In 2019, MacCulloch retired as Professor of the History of the Church and was made professor emeritus. In addition to his position at St Cross College, he has been a senior research fellow in church history and archivist at Campion Hall, Oxford since 2020.

==Honours==
MacCulloch was elected a Fellow of the Society of Antiquaries of London (FSA) in 1978, a Fellow of the Royal Historical Society (FRHistS) in 1982, and a Fellow of the British Academy (FBA) in 2001. In 2003, he was awarded an honorary Doctor of Letters (DLitt) degree by the University of East Anglia. He was knighted in the 2012 New Year Honours for services to scholarship. While Debrett's gives his formal style as "Prof Sir", MacCulloch has expressed the preference that he not be addressed in that manner, in accordance with protocol which dictates that clergy holding knighthoods are addressed as "Sir" only if so honoured before their ordination. He was elected a Fellow of the Royal Society of Literature (FRSL) in 2025.

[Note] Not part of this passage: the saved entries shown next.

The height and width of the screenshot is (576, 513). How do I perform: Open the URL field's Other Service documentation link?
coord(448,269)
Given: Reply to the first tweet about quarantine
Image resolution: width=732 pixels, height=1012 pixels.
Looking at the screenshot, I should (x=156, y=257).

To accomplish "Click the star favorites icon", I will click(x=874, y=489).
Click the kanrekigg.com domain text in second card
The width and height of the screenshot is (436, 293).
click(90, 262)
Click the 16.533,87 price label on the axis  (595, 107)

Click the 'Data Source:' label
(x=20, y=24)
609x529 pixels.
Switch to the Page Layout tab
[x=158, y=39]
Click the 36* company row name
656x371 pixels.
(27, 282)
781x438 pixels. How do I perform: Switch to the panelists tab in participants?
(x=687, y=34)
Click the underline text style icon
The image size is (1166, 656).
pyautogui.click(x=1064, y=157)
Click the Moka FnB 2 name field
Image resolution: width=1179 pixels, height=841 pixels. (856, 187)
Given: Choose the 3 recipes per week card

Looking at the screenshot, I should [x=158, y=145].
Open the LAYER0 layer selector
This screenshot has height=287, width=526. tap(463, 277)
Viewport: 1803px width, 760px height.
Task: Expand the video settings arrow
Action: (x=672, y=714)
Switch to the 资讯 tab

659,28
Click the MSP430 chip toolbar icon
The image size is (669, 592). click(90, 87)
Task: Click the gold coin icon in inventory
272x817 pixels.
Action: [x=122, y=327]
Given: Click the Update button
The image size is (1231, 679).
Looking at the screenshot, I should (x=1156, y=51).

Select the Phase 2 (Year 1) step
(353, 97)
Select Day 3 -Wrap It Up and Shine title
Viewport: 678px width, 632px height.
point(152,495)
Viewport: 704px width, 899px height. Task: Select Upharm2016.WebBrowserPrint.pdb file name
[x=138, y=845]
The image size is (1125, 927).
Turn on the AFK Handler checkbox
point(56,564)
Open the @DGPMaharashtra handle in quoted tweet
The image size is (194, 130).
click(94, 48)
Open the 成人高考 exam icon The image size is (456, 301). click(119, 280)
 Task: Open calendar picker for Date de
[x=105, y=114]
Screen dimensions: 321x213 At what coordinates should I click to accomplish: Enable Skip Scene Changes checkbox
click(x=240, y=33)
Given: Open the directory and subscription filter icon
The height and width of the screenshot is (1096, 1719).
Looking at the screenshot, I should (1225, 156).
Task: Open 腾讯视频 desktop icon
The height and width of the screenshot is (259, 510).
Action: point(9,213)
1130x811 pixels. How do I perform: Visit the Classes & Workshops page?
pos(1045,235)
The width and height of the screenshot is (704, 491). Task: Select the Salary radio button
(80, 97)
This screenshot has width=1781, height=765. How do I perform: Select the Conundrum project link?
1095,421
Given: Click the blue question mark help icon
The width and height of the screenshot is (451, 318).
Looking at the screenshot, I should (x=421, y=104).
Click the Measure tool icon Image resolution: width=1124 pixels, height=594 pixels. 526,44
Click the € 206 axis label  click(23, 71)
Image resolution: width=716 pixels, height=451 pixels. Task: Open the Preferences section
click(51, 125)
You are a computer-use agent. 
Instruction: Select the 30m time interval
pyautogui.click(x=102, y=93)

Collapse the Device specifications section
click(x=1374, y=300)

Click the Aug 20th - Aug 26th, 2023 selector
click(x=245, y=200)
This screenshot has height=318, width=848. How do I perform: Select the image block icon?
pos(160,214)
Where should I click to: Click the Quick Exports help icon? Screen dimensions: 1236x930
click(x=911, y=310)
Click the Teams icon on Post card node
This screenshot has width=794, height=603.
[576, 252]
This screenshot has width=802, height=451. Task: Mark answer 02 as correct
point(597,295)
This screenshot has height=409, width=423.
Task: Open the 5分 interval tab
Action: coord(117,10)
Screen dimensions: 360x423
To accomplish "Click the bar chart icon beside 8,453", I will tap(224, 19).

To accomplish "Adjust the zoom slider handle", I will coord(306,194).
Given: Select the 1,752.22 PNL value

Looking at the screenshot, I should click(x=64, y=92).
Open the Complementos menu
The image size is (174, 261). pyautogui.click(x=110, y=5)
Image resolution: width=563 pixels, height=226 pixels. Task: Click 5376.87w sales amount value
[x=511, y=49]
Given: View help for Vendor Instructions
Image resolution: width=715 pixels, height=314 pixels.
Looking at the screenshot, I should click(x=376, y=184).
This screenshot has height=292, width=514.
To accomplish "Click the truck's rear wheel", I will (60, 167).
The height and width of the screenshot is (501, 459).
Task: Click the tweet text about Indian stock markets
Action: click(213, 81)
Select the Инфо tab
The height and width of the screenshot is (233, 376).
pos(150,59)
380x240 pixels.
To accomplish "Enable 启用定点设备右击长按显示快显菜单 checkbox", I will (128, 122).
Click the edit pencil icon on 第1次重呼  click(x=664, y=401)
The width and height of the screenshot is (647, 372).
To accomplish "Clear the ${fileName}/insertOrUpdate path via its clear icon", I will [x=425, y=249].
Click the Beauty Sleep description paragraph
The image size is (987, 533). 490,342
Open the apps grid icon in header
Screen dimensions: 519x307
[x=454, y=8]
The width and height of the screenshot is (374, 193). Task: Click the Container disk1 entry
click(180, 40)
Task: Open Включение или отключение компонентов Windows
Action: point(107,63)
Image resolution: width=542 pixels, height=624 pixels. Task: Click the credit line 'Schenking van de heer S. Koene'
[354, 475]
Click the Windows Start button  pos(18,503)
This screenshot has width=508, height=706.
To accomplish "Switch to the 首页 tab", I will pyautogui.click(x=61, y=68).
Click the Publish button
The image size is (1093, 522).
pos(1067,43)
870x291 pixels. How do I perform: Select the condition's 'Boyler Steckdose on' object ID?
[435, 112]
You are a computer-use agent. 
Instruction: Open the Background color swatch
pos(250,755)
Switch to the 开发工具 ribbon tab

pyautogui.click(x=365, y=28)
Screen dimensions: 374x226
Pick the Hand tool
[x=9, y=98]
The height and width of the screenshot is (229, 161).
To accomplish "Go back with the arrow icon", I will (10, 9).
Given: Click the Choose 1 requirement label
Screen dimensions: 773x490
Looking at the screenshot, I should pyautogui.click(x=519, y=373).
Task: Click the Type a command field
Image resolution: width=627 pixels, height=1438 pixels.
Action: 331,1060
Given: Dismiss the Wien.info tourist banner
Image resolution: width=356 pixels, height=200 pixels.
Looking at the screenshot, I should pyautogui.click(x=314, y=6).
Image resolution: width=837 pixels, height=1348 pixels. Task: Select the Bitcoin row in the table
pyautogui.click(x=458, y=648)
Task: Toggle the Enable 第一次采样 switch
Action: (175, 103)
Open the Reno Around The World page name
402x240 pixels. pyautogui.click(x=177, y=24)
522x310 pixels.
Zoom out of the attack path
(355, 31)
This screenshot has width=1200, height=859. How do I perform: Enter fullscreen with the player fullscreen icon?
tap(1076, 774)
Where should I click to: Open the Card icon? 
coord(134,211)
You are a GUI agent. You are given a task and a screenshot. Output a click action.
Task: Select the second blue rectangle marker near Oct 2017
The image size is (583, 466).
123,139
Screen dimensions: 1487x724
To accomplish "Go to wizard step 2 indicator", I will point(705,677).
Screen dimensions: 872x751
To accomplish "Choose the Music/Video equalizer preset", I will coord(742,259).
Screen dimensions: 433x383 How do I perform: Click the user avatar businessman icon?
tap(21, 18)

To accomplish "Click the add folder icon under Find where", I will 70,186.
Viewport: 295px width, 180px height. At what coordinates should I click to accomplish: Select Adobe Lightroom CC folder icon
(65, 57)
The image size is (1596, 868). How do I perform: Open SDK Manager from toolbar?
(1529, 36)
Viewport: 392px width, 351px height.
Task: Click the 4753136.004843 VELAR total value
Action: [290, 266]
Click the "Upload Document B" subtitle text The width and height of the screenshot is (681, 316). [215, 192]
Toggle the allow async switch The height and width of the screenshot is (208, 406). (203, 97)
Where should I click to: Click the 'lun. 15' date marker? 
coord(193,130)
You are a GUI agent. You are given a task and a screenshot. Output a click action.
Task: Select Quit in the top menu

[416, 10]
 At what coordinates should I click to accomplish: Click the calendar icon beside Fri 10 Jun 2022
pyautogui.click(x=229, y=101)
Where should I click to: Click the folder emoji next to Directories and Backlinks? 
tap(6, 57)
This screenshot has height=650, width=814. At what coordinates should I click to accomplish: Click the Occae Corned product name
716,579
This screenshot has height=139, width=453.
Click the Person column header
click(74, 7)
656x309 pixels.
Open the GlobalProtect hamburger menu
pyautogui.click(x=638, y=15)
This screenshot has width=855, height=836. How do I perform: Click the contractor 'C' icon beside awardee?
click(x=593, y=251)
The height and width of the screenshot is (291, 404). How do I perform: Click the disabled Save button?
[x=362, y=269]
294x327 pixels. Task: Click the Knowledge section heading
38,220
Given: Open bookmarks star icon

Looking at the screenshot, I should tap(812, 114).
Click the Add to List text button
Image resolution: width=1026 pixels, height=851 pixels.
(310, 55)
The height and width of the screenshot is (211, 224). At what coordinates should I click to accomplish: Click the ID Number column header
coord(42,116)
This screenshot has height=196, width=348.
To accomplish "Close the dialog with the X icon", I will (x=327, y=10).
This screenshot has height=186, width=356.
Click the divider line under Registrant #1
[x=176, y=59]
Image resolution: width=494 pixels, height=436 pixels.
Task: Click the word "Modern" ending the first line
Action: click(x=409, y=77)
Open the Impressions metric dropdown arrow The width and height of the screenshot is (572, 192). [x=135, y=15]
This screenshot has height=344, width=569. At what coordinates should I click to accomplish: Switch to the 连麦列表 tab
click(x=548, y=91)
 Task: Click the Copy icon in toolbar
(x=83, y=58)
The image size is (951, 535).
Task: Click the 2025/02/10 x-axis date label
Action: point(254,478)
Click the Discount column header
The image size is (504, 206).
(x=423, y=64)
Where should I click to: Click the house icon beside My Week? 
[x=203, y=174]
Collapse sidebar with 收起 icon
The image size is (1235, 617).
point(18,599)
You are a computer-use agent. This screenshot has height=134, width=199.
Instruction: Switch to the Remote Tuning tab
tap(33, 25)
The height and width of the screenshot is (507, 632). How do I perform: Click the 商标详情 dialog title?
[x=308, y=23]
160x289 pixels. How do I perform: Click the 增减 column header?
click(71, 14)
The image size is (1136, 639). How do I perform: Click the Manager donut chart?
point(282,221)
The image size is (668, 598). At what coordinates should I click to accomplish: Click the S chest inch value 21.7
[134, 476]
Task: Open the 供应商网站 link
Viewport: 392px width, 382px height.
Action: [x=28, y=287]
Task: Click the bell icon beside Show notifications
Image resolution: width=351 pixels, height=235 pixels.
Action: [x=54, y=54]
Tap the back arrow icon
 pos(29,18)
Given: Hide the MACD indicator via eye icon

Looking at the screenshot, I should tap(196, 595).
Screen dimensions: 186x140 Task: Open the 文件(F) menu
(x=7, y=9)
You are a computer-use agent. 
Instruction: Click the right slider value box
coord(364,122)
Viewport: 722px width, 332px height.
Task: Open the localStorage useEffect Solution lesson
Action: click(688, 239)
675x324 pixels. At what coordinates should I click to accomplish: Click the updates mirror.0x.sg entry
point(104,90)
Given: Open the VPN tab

- 1996 James Tait Black Memorial Prize for Thomas Cranmer: A Life
- 2004 National Book Critics Circle Award for Reformation: Europe's House Divided 1490–1700
- 2004 British Academy Book Prize for Reformation: Europe's House Divided 1490–1700
- 2004 Wolfson History Prize for Reformation: Europe's House Divided 1490–1700
- 2010 Hessell-Tiltman Prize for A History of Christianity
- 2010 Cundill Prize in History for A History of Christianity

In 2021, he was awarded a Festschrift titled "Contesting Orthodoxies in the History of Christianity: Essays in Honour of Diarmaid MacCulloch".

==Selected works==
===Filmography===
- A History of Christianity (TV series) (2009)
- How God Made the English (2012)
- Henry VIII's Enforcer: The Rise and Fall of Thomas Cromwell (2013)
- Sex and the Church (2015)

===Books===
- Suffolk and the Tudors: Politics and Religion in an English County 1500–1600 (Oxford, Clarendon Press, 1986) ISBN 9780198229148
- Groundwork of Christian History (London, Epworth Press, 1987)
- The Later Reformation in England (1990) ISBN 9780333419298
- Henry VIII: Politics, Policy, and Piety (1995) ISBN 9780333578575
- Thomas Cranmer: A Life (Yale University Press, 1996) ISBN 9780300074482
- Tudor Church Militant: Edward VI and the Protestant Reformation (1999)
  - republished as The Boy King: Edward VI and the Protestant Reformation (2001) ISBN 9780312238308
- Reformation: Europe's House Divided 1490–1700 (2003)
  - republished as The Reformation: A History (2005)
  - German: Die Reformation 1490-1700 (Deutsche Verlags-Anstalt, 2008) ISBN 9783421059505
- MacCulloch, Diarmaid (2009). "A History of Christianity: The First Three Thousand Years"
- Silence: A Christian History (London, Allen Lane, 2013)
- All Things Made New: The Reformation and its Legacy (London, Allen Lane, 2016) ISBN 9780190616816
- Thomas Cromwell: A Life (London, Allen Lane, 2018) ISBN 9780670025572
- Tudor Rebellions (2020) ISBN 9780367345525
- Lower than the Angels: A History of Sex and Christianity (2024)

===Articles===
- Diarmaid MacCulloch, "Fighting Monks" (review of Francis Young, Silence of the Gods: The Untold History of Europe's Last Pagan Peoples, Cambridge, 2025, 432 pp., ISBN 978 1 00 958657 3; and Aleksander Pluskowski, The Black Cross: A History of the Baltic Crusades, Yale, 2026, 447 pp., ISBN 978 0 300 27906 1), London Review of Books, vol. 48, no. 9 (21 May 2026), pp. 13–16. "Anglophone readers are doubly blessed with this pair of illuminating introductions to a region of Europe still unfamiliar to many." (p. 16.)